Shakespeare and the Jews

Shakespeare and the Jews
Author :
Publisher : Columbia University Press
Total Pages : 351
Release :
ISBN-10 : 9780231541879
ISBN-13 : 0231541872
Rating : 4/5 (79 Downloads)

Book Synopsis Shakespeare and the Jews by : James Shapiro

Download or read book Shakespeare and the Jews written by James Shapiro and published by Columbia University Press. This book was released on 2016-03-08 with total page 351 pages. Available in PDF, EPUB and Kindle. Book excerpt: First published in 1996, James Shapiro's pathbreaking analysis of the portrayal of Jews in Elizabethan England challenged readers to recognize the significance of Jewish questions in Shakespeare's day. From accounts of Christians masquerading as Jews to fantasies of settling foreign Jews in Ireland, Shapiro's work delves deeply into the cultural insecurities of Elizabethans while illuminating Shakespeare's portrayal of Shylock in The Merchant of Venice. In a new preface, Shapiro reflects upon what he has learned about intolerance since the first publication of Shakespeare and the Jews.

The Jew in English Drama

The Jew in English Drama
Author :
Publisher :
Total Pages : 312
Release :
ISBN-10 : UOM:39015039721892
ISBN-13 :
Rating : 4/5 (92 Downloads)

Book Synopsis The Jew in English Drama by : Edward Davidson Coleman

Download or read book The Jew in English Drama written by Edward Davidson Coleman and published by . This book was released on 1943 with total page 312 pages. Available in PDF, EPUB and Kindle. Book excerpt:

The Jew in Drama

The Jew in Drama
Author :
Publisher : London : P.S. King
Total Pages : 350
Release :
ISBN-10 : STANFORD:36105045021412
ISBN-13 :
Rating : 4/5 (12 Downloads)

Book Synopsis The Jew in Drama by : Myer Jack Landa

Download or read book The Jew in Drama written by Myer Jack Landa and published by London : P.S. King. This book was released on 1926 with total page 350 pages. Available in PDF, EPUB and Kindle. Book excerpt: Examines the portrayal of the Jew in British drama, as well as Jewish dramatic works and Jewish actors who were prominent on the Jewish and non-Jewish stage. Discusses, with particular emphasis, antisemitic depictions of the Jew from the Middle Ages to the present, including the passion plays, Marlowe's "The Jew of Malta", Shakespeare's "The Merchant of Venice", the figures of Judas and of the Wandering Jew, Richard Cumberland's "The Jew" as an attempt to counter the antisemitic depictions (produced in 1794), and several works of the 19th century. The 19th century saw the development of sympathetic depictions of Jews as well, and of a thriving Jewish theater (both in English and Yiddish).
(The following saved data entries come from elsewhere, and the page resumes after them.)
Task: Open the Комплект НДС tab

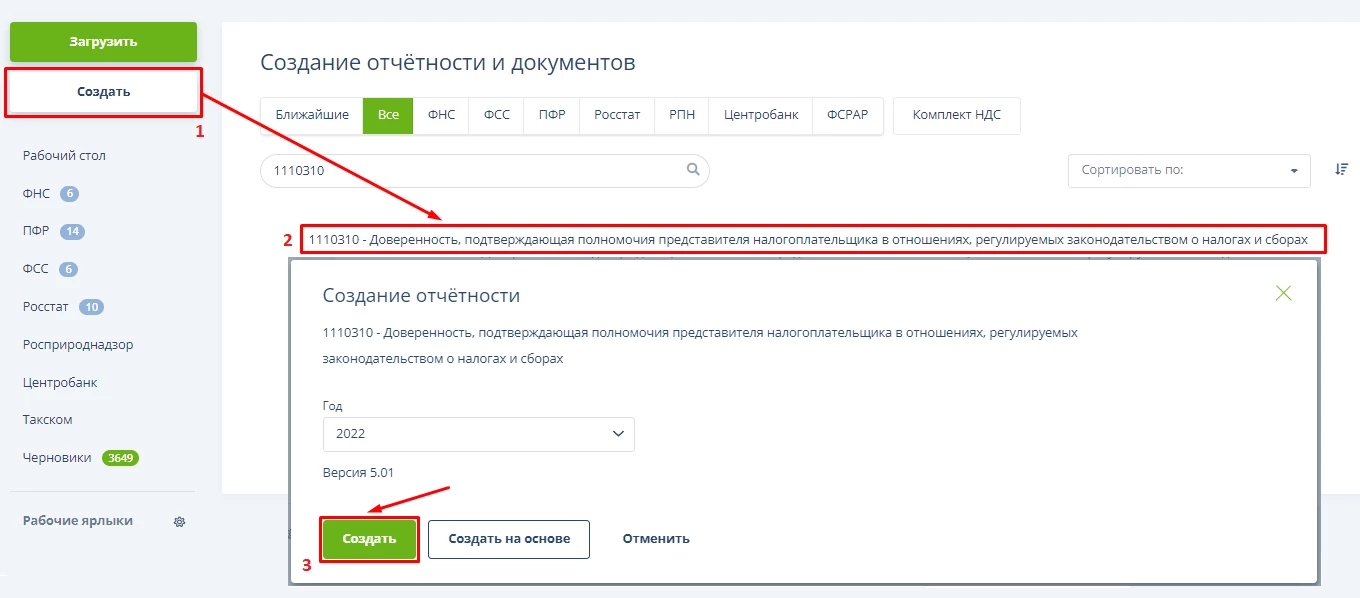Action: pyautogui.click(x=956, y=115)
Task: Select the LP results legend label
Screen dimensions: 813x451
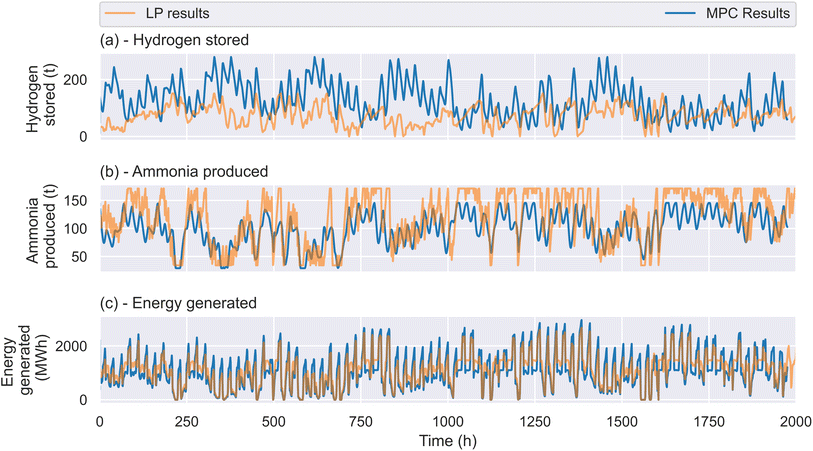Action: [x=177, y=13]
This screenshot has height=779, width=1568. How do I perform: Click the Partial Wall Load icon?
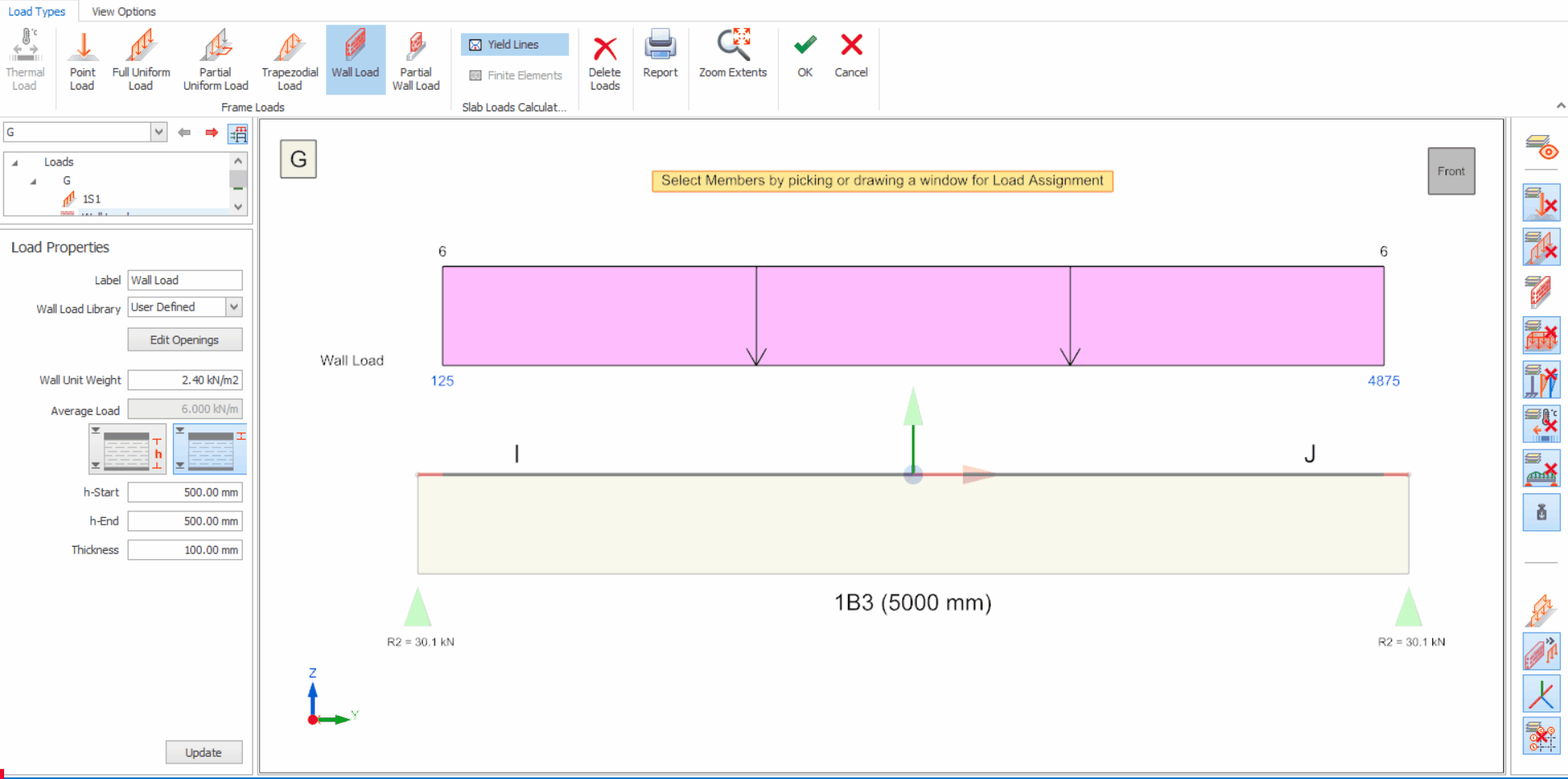click(x=416, y=59)
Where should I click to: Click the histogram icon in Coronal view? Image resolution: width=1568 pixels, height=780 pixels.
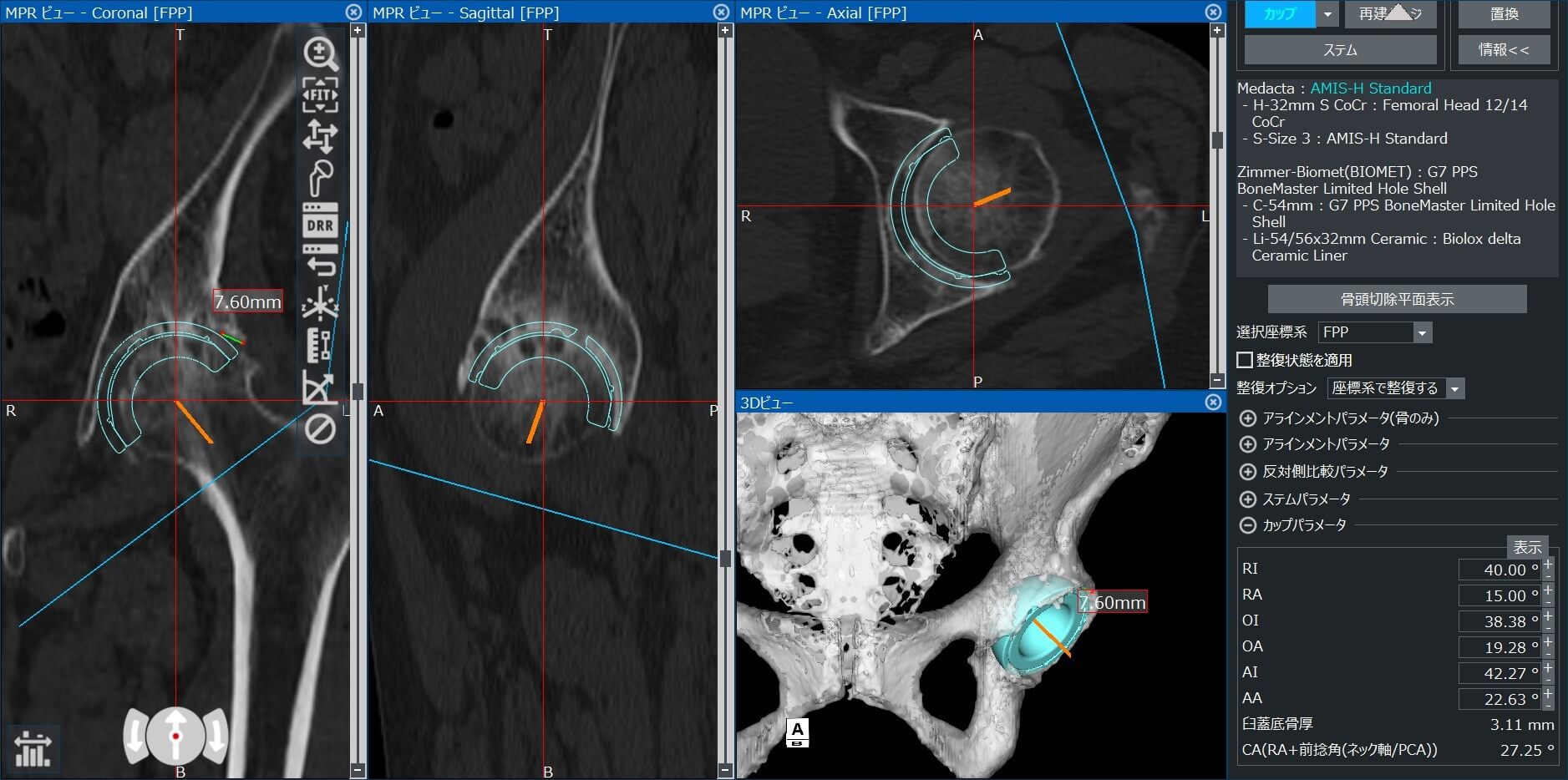click(33, 747)
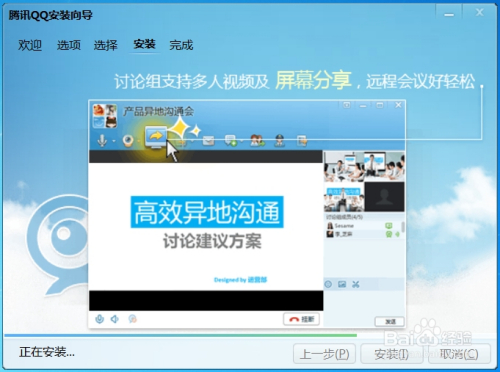Image resolution: width=500 pixels, height=372 pixels.
Task: Expand the dropdown arrow beside microphone icon
Action: coord(114,141)
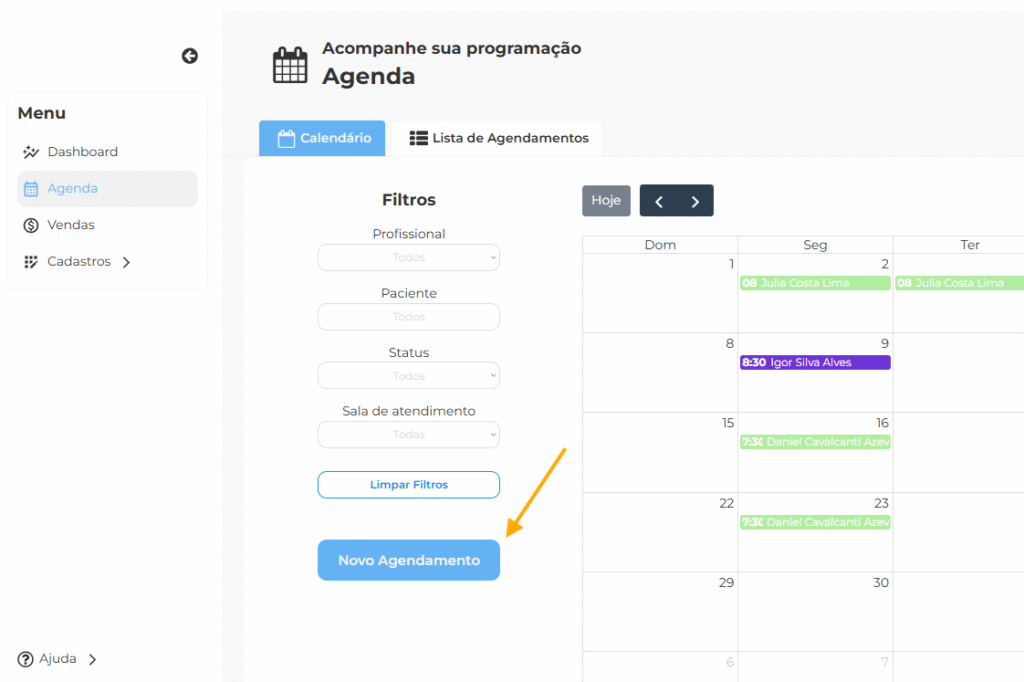This screenshot has width=1024, height=682.
Task: Click the Vendas dollar sign icon
Action: click(x=31, y=225)
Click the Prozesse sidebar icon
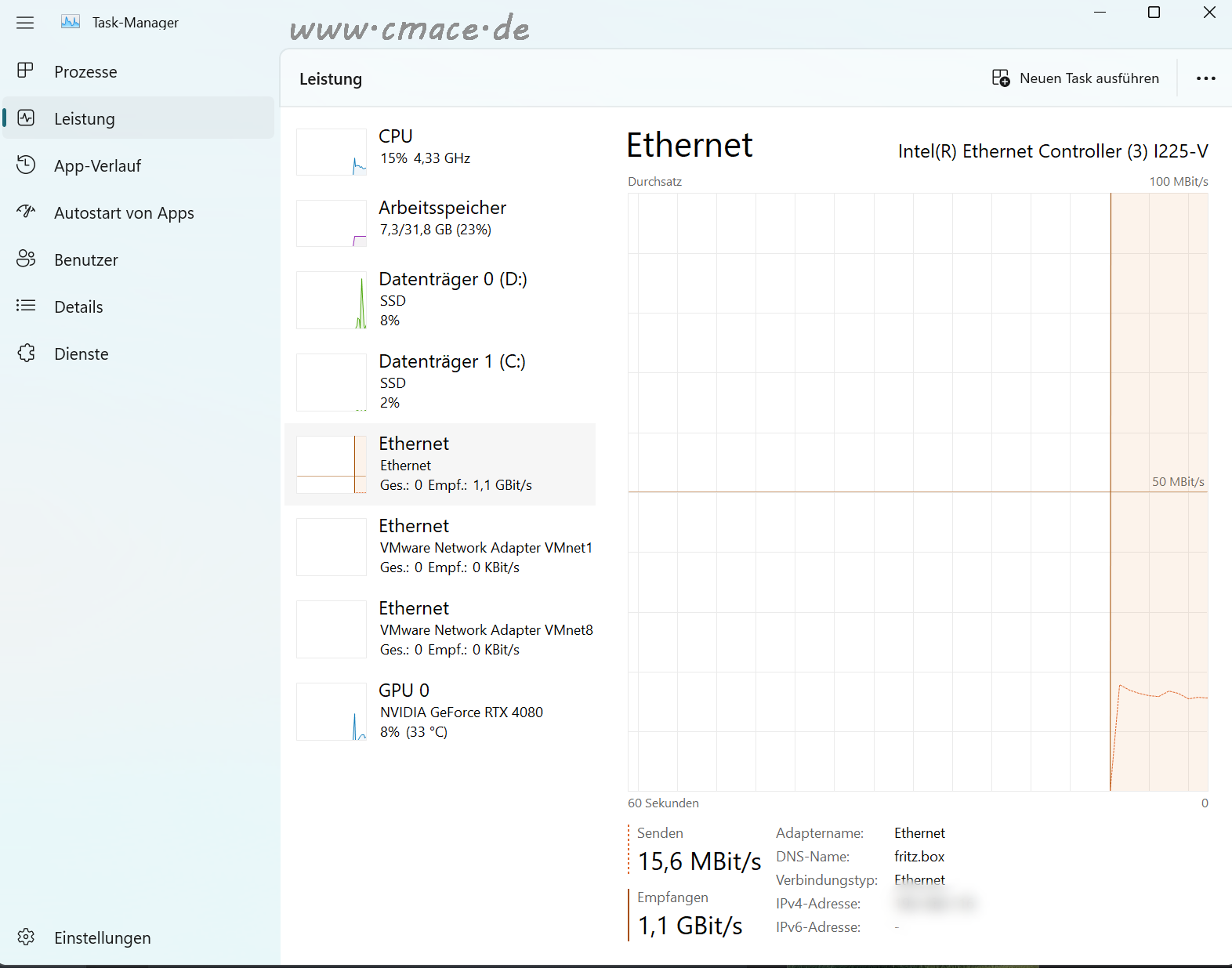This screenshot has height=968, width=1232. click(x=26, y=71)
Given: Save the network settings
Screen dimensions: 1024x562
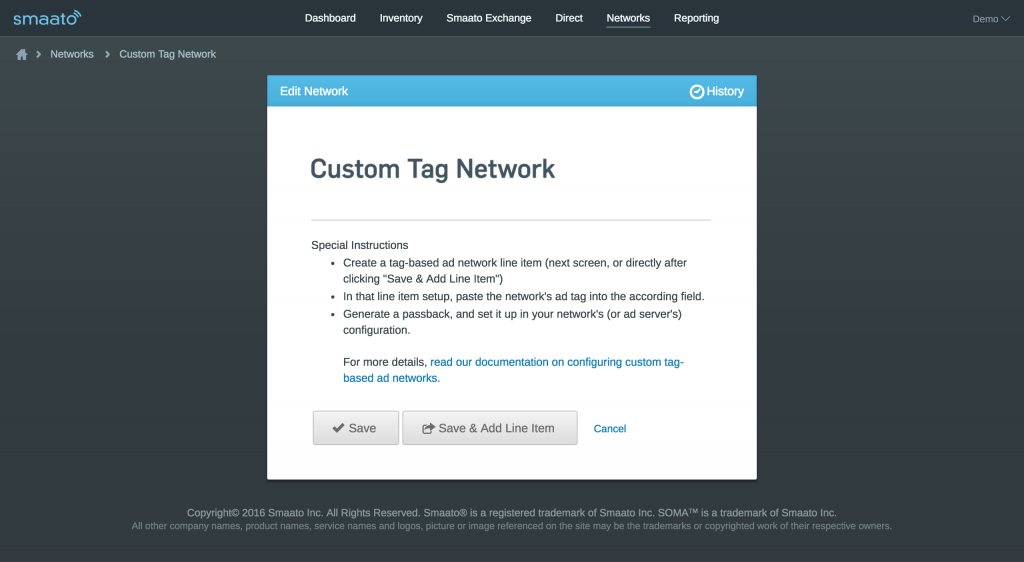Looking at the screenshot, I should [x=356, y=428].
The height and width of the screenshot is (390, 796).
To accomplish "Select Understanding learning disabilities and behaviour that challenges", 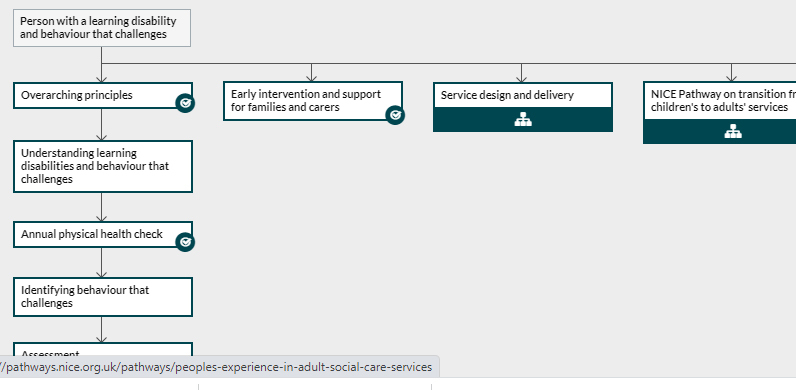I will coord(103,167).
Jewish and Christian Voices in English Reformation Biblical Drama

Jewish and Christian Voices in English Reformation Biblical Drama
Author :
Publisher : Routledge
Total Pages : 422
Release :
ISBN-10 : 9781317111061
ISBN-13 : 1317111060
Rating : 4/5 (61 Downloads)

Book Synopsis Jewish and Christian Voices in English Reformation Biblical Drama by : Chanita Goodblatt

Download or read book Jewish and Christian Voices in English Reformation Biblical Drama written by Chanita Goodblatt and published by Routledge. This book was released on 2018-02-01 with total page 422 pages. Available in PDF, EPUB and Kindle. Book excerpt: English Biblical drama of the sixteenth century resounds with a variety of Jewish and Christian voices. Whether embodied as characters or manifested as exegetical and performative strategies, these voices participate in the central Reformation project of biblical translation. Such translations and dramatic texts are certainly enriched by studying them within the wider context of medieval and early modern biblical scholarship, which is implemented in biblical translations, commentaries and sermons. This approach is one significant contribution of the present project, as it studies the reciprocal illumination of Bible and Drama. Chanita Goodblatt explores the way in which the interpretive cruxes in the biblical text generate the dramatic text and performance, as well as how the drama’s enactment underlines the ethical and theological issues as the heart of the biblical text. By looking at English Reformation biblical drama through a double-edged prism of exegetical and performative perspectives, Goodblatt adds a new dimension to the existing discussion of the historical resonance of these plays. Jewish and Christian Voices in English Reformation Biblical Drama integrates Jewish and Christian exegetical traditions with the study of Reformation biblical drama. In doing so, this book recovers the interpretive and performative powers of both biblical and dramatic texts.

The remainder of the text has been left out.